Despite this description, the Intent sections for many design
patterns only hint at the main problem the pattern
solves
. Instead,
more of the focus is put on what the pattern does. Here are two
examples.
Intent of Template
Method
Define the skeleton of an algorithm in an
operation, deferring some steps to subclasses. Template Method lets
subclasses redefine certain steps of an algorithm without changing
the algorithm's structure. [DP, 325]
Intent of
State
Allow an object to alter its behavior when its
internal state changes. The object will appear to change its class.
[DP, 315]
These Intent descriptions don't say that a
Template Method
helps reduce or
remove
duplicated
code in similar
methods
of subclasses in a
hierarchy or that the
State
pattern helps simplify complex conditional state-changing logic. If
programmers study all of the sections of a design pattern,
particularly the Applicability section, they'll learn about the
problems the pattern addresses.
However, when using the
Design Patterns
book during design, many
programmers,
myself
included, have read the Intent section of a
pattern to see whether the pattern could provide a good fit for a
given situation. This method of choosing a pattern doesn't work as
well as a method that helps you match a design problem to the
problems addressed by a pattern. Why? Because patterns exist to
solve problems, and learning whether they really can help in a
given situation involves understanding what problems they help
solve.
The refactoring literature tends to focus more
on specific design problems than the patterns literature does. If
you study the first page of a refactoring, you'll see the kind of
problem the refactoring helps solve. The catalog of
pattern-directed refactorings presented in this book, which is a
direct continuation of work started in
Refactoring
, is intended to help you see what
kinds of specific problems the patterns help solve.

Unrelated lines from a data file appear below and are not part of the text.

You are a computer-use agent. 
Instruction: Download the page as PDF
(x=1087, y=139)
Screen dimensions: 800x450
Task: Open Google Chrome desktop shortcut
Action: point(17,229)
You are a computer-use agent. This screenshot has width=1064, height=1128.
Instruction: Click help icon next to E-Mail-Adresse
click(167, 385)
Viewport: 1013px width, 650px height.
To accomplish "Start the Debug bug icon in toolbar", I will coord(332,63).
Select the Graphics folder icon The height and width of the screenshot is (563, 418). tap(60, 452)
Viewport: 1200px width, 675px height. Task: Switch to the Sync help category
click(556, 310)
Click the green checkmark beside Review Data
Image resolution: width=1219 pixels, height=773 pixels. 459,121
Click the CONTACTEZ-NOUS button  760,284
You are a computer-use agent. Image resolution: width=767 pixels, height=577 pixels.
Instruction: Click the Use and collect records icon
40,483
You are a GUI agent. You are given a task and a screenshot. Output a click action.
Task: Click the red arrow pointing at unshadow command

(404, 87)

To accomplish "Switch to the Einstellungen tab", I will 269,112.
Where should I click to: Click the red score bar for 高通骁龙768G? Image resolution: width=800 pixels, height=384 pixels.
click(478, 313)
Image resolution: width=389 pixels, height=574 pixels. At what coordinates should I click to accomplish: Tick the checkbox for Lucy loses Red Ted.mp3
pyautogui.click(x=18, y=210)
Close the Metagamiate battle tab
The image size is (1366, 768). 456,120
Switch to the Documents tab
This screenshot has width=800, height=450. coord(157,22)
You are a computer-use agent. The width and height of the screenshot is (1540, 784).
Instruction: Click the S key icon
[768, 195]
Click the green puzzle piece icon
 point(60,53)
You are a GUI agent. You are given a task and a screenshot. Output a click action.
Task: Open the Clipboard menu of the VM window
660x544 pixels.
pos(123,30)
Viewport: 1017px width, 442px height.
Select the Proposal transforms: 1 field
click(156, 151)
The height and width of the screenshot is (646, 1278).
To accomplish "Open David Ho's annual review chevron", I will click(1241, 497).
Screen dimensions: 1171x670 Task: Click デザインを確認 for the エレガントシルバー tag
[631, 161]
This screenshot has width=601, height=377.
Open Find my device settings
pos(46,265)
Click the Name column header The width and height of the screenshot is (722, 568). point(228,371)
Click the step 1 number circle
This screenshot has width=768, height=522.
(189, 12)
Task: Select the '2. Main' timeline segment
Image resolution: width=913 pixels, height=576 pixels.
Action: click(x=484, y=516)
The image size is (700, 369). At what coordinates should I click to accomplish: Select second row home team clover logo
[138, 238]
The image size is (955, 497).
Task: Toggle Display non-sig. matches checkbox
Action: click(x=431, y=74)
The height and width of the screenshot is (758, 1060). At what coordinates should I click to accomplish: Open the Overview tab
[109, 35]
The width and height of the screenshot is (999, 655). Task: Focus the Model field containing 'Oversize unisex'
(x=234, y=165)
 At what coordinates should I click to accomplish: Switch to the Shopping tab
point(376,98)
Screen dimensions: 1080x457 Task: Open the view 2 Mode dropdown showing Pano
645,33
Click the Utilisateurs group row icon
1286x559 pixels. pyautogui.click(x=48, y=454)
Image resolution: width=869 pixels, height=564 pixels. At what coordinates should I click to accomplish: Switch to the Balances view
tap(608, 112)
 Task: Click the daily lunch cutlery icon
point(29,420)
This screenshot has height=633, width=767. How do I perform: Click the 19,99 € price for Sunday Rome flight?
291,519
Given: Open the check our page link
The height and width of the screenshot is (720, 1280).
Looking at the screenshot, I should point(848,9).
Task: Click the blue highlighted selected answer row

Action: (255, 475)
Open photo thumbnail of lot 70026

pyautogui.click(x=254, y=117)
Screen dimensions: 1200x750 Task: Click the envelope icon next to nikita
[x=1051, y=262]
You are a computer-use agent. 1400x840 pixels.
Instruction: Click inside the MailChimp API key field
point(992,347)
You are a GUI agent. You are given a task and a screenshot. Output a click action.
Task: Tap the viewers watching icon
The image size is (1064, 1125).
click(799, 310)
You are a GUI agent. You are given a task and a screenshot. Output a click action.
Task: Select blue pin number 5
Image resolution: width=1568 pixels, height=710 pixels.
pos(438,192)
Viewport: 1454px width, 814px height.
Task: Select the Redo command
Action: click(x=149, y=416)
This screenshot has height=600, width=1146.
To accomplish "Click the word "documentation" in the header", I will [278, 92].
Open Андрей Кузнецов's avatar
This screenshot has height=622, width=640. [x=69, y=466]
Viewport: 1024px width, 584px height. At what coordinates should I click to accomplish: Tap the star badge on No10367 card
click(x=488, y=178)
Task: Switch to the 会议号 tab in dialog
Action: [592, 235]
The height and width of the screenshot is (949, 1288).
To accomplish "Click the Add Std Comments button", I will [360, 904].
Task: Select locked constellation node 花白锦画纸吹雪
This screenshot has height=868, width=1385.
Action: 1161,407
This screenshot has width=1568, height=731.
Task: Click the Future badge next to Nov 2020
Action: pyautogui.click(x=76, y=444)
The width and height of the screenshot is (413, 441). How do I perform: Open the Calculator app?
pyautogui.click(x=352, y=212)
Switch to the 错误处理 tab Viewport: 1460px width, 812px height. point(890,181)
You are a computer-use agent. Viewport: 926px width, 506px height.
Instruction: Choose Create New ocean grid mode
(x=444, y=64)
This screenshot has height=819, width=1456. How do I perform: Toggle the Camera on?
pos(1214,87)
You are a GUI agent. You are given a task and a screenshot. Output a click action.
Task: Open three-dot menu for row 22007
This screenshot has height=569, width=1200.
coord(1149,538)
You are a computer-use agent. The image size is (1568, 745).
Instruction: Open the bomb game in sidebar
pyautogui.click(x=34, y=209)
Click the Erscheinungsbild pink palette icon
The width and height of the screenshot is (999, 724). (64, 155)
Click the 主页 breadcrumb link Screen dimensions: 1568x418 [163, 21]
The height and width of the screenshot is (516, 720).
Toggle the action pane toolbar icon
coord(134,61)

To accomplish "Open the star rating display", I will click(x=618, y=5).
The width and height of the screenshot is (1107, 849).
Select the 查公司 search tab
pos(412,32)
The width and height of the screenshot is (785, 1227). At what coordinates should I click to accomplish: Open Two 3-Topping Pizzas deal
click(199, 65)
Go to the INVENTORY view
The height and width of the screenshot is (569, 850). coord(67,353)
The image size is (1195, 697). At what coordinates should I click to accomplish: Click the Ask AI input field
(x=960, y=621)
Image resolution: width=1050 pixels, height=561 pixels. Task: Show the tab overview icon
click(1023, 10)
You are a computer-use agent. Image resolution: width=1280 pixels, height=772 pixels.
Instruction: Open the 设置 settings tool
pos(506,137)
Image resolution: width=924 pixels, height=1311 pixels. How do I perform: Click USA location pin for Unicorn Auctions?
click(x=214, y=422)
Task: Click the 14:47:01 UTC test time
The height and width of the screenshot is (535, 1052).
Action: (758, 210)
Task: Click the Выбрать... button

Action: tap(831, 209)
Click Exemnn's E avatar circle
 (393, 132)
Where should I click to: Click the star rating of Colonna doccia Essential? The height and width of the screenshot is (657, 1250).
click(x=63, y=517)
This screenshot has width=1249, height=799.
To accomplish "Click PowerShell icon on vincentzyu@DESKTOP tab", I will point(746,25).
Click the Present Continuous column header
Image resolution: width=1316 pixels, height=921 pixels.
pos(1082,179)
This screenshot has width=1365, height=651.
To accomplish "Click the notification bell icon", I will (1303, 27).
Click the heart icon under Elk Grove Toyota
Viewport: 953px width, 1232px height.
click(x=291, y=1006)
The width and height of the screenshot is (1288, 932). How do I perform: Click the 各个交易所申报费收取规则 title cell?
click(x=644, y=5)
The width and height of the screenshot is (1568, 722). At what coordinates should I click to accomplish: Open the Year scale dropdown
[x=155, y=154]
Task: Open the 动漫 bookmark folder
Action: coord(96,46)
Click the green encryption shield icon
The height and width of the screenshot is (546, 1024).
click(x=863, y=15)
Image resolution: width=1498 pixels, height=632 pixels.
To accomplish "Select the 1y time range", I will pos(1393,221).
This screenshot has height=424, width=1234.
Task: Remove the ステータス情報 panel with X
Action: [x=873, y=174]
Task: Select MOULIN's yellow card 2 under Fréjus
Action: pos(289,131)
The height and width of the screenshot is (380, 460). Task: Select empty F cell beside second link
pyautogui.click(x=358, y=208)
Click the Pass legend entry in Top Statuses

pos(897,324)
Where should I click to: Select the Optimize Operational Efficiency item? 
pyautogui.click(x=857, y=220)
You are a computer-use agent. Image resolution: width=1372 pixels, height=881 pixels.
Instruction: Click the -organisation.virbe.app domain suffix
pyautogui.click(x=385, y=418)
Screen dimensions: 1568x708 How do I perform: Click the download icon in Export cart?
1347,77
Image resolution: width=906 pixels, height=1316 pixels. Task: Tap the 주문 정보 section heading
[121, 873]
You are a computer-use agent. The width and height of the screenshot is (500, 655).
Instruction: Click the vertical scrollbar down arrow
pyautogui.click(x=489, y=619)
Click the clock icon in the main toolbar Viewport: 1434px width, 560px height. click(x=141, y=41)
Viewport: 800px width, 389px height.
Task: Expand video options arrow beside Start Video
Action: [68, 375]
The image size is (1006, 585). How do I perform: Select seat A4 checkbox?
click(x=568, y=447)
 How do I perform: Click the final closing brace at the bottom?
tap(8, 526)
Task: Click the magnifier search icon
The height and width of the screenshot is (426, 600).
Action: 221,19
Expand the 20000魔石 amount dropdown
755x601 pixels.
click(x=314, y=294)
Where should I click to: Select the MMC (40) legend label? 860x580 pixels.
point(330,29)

While this book bridges the gap between patterns
and refactoring, the connection between the two was noted by the
authors of
Design Patterns
in the
conclusion to their great book:
Our design patterns capture many of the
structures that result from refactoring. . . . Design patterns thus
provide targets for your refactorings. [DP, 354]
Martin Fowler makes a similar observation near
the beginning of
Refactoring
:
There is a natural relation between patterns and
refactorings. Patterns are where you want to be; refactorings are
ways to get there from somewhere else. [F, 107]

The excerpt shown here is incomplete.